## SELECTED PASSAGE:
He may not have borrowed Edith Piaf's most popular refrain, but Arsenal manager Arsène Wenger made it clear yesterday that he had no regrets about the former England defender Sol Campbell's departure from Arsenal at the end of last season.
It was, he said, an inevitability from the moment that Campbell, stormed out of Highbury at half-time on 1 February as Arsenal were heading towards a 2-3 defeat by West Ham United. "No there is no regret [for me]," said Wenger, who meets Campbell again, for the first time since he left, when Portsmouth visit the Emirates Stadium this afternoon.
"He gave us outstanding years here - don't forget that he won two championships with us and was unbeaten for 49 games with us so I cannot be surprised that he is doing well now. He went through a difficult period in his life last year - and that can happen to anybody - but because he is strong, he came out of it again and I am not at all surprised that he is playing well."
To mischievous suggestions that Harry Redknapp may use Campbell as a makeshift striker on his return to face Arsenal today, Wenger scoffed before revealing he was both sympathetic and pragmatic in his handling of the Campbell dilemma last spring.
He said he had not expected Campbell's problems to blow up into a personal crisis. "You never know completely what is going on in the head of everybody," he said. "He had just a moment in the spring when he had problems to sort out and his head was not on the game. Sometimes they need these kind of breaks to recover, to refresh and focus on the game again and that is what happened to Sol."

## WHAT YOU WILL DO:
Please copy out the article on Arsène Wenger and Sol Campbell in full, word for word.

## RECORDS PROVIDED:
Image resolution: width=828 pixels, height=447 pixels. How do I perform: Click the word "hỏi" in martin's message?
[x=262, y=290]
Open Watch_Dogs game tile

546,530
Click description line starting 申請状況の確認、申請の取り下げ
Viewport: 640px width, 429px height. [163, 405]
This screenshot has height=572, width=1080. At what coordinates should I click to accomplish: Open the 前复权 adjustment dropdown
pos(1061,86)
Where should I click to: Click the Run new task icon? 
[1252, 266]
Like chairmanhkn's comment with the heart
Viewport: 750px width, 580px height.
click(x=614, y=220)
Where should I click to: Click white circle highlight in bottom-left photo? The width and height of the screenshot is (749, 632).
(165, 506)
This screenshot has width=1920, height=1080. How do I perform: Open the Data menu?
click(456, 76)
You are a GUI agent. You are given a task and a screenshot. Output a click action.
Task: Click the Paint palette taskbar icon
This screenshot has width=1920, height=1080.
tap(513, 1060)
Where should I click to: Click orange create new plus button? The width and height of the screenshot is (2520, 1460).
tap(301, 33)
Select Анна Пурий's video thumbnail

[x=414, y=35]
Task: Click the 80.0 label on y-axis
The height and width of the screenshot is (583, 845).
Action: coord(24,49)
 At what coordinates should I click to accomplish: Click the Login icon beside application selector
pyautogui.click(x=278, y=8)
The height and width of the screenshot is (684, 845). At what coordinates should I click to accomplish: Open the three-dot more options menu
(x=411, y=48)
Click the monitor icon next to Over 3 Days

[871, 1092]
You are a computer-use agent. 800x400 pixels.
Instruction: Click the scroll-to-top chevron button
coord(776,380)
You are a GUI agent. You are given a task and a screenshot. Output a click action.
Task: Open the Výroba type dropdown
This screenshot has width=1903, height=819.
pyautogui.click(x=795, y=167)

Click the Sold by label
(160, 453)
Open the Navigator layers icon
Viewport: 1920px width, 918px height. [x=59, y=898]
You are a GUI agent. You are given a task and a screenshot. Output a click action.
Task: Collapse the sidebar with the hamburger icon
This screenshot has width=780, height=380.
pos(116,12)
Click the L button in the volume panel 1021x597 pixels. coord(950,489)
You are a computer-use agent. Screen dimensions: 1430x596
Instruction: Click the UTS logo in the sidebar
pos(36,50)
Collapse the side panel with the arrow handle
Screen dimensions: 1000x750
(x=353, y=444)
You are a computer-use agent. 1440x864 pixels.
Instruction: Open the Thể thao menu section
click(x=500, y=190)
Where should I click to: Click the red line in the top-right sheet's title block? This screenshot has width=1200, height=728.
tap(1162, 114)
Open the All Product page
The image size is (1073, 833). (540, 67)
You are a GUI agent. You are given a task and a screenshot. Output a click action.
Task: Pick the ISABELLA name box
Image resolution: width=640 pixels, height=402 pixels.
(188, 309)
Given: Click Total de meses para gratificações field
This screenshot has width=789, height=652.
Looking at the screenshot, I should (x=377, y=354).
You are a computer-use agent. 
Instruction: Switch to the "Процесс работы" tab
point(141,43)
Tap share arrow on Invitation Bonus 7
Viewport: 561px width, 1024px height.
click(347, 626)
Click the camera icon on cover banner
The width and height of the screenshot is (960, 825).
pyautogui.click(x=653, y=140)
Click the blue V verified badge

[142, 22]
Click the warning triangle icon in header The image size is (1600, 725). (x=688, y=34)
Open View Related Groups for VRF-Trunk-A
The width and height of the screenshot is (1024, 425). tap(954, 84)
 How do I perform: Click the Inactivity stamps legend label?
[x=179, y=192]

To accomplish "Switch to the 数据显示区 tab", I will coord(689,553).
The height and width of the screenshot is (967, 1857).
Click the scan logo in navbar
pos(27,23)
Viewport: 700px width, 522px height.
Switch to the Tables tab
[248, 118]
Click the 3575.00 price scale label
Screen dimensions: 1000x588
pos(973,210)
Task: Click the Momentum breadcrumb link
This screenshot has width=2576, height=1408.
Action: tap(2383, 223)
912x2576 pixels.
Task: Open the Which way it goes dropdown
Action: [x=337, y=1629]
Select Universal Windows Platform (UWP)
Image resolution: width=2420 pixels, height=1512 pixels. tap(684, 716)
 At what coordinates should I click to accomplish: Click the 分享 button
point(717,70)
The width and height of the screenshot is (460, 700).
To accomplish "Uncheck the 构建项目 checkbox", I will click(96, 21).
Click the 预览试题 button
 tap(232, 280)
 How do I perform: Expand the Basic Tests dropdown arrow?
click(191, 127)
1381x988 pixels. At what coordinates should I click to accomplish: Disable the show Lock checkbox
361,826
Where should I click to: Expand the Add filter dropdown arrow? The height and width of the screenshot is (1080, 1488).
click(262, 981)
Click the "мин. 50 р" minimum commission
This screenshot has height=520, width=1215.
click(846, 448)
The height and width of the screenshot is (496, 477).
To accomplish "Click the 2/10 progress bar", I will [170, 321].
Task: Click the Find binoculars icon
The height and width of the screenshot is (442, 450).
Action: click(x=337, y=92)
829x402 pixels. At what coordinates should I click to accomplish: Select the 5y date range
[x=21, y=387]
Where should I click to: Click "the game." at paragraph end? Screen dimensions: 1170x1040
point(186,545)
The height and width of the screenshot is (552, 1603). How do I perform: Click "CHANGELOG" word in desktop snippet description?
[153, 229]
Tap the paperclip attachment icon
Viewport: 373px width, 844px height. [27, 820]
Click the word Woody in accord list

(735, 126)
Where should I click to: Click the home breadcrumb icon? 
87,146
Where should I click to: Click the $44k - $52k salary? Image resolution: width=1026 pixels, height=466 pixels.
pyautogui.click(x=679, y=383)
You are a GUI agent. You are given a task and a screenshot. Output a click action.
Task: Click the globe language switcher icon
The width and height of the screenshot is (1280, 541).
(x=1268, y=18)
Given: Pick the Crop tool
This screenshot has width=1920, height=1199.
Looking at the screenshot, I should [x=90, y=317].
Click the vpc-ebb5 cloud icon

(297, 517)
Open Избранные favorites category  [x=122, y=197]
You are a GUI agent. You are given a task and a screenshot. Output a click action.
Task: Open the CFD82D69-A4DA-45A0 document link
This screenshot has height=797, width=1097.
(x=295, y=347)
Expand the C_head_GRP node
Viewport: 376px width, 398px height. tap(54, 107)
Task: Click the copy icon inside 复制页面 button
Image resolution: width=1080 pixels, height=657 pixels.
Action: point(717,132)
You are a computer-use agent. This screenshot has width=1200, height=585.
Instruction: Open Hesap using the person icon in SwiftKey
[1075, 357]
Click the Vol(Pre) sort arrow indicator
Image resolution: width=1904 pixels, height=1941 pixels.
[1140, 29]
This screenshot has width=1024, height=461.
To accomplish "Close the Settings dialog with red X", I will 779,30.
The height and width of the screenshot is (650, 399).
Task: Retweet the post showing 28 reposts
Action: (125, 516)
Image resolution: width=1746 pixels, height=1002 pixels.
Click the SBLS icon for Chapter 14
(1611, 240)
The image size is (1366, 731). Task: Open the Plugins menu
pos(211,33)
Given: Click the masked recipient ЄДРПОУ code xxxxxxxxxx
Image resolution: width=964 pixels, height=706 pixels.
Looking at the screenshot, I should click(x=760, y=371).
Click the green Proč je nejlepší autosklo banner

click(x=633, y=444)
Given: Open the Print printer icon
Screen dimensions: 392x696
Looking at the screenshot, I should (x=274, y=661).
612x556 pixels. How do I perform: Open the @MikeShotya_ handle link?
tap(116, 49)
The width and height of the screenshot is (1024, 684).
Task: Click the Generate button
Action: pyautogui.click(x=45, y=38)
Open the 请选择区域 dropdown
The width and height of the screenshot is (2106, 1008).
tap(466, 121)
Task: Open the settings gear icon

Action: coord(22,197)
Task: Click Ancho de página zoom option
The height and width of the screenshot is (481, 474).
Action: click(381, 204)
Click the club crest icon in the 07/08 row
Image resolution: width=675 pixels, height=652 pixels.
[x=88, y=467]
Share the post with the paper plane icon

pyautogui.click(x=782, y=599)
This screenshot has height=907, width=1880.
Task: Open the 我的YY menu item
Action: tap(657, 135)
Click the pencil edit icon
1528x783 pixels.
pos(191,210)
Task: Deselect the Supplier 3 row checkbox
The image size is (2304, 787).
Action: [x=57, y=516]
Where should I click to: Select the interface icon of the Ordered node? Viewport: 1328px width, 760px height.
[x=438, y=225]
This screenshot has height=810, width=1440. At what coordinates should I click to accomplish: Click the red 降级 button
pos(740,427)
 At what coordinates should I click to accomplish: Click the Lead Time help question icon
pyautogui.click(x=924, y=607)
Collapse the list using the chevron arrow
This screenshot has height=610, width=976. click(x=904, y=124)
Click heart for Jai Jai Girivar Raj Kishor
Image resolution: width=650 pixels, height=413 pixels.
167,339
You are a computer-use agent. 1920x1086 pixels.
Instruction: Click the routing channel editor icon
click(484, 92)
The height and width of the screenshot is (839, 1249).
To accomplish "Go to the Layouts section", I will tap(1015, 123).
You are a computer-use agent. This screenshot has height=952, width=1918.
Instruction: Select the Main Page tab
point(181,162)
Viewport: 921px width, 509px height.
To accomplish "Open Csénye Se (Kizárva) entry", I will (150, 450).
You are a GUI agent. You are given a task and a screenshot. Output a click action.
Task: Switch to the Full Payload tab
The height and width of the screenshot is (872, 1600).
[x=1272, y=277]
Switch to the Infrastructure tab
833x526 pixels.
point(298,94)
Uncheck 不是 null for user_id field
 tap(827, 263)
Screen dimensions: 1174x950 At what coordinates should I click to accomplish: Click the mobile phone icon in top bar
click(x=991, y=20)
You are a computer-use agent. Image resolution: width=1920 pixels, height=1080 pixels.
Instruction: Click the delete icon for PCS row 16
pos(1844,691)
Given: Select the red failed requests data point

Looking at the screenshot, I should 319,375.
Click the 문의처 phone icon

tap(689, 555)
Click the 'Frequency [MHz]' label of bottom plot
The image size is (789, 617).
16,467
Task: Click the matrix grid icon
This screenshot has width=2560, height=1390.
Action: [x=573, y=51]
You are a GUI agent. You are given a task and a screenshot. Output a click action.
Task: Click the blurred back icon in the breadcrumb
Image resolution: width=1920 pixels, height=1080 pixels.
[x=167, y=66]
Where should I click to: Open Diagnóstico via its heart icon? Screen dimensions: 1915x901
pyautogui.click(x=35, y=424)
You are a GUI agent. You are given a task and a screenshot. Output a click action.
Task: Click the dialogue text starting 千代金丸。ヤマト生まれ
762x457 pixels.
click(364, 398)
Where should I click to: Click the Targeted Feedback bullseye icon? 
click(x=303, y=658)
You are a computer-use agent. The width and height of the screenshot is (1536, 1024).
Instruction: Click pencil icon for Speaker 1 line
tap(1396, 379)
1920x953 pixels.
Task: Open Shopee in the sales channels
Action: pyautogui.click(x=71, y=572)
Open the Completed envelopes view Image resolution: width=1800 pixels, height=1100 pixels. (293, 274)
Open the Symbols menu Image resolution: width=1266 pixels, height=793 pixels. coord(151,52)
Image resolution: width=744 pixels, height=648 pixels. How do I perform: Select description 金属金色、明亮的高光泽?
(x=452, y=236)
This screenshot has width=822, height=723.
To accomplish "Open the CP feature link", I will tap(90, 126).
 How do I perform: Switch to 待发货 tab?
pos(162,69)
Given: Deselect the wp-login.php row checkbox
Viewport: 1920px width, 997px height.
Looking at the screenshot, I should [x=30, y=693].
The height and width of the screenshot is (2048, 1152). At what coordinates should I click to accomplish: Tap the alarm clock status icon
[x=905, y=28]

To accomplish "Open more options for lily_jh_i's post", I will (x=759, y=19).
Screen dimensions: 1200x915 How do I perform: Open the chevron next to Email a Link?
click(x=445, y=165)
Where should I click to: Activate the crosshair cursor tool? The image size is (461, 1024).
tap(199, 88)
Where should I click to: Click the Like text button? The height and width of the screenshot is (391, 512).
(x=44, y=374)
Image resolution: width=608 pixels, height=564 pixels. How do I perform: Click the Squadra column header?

## ANSWER FOR THIS EXERCISE:
He may not have borrowed Edith Piaf's most popular refrain, but Arsenal manager Arsène Wenger made it clear yesterday that he had no regrets about the former England defender Sol Campbell's departure from Arsenal at the end of last season.
It was, he said, an inevitability from the moment that Campbell, stormed out of Highbury at half-time on 1 February as Arsenal were heading towards a 2-3 defeat by West Ham United. "No there is no regret [for me]," said Wenger, who meets Campbell again, for the first time since he left, when Portsmouth visit the Emirates Stadium this afternoon.
"He gave us outstanding years here - don't forget that he won two championships with us and was unbeaten for 49 games with us so I cannot be surprised that he is doing well now. He went through a difficult period in his life last year - and that can happen to anybody - but because he is strong, he came out of it again and I am not at all surprised that he is playing well."
To mischievous suggestions that Harry Redknapp may use Campbell as a makeshift striker on his return to face Arsenal today, Wenger scoffed before revealing he was both sympathetic and pragmatic in his handling of the Campbell dilemma last spring.
He said he had not expected Campbell's problems to blow up into a personal crisis. "You never know completely what is going on in the head of everybody," he said. "He had just a moment in the spring when he had problems to sort out and his head was not on the game. Sometimes they need these kind of breaks to recover, to refresh and focus on the game again and that is what happened to Sol."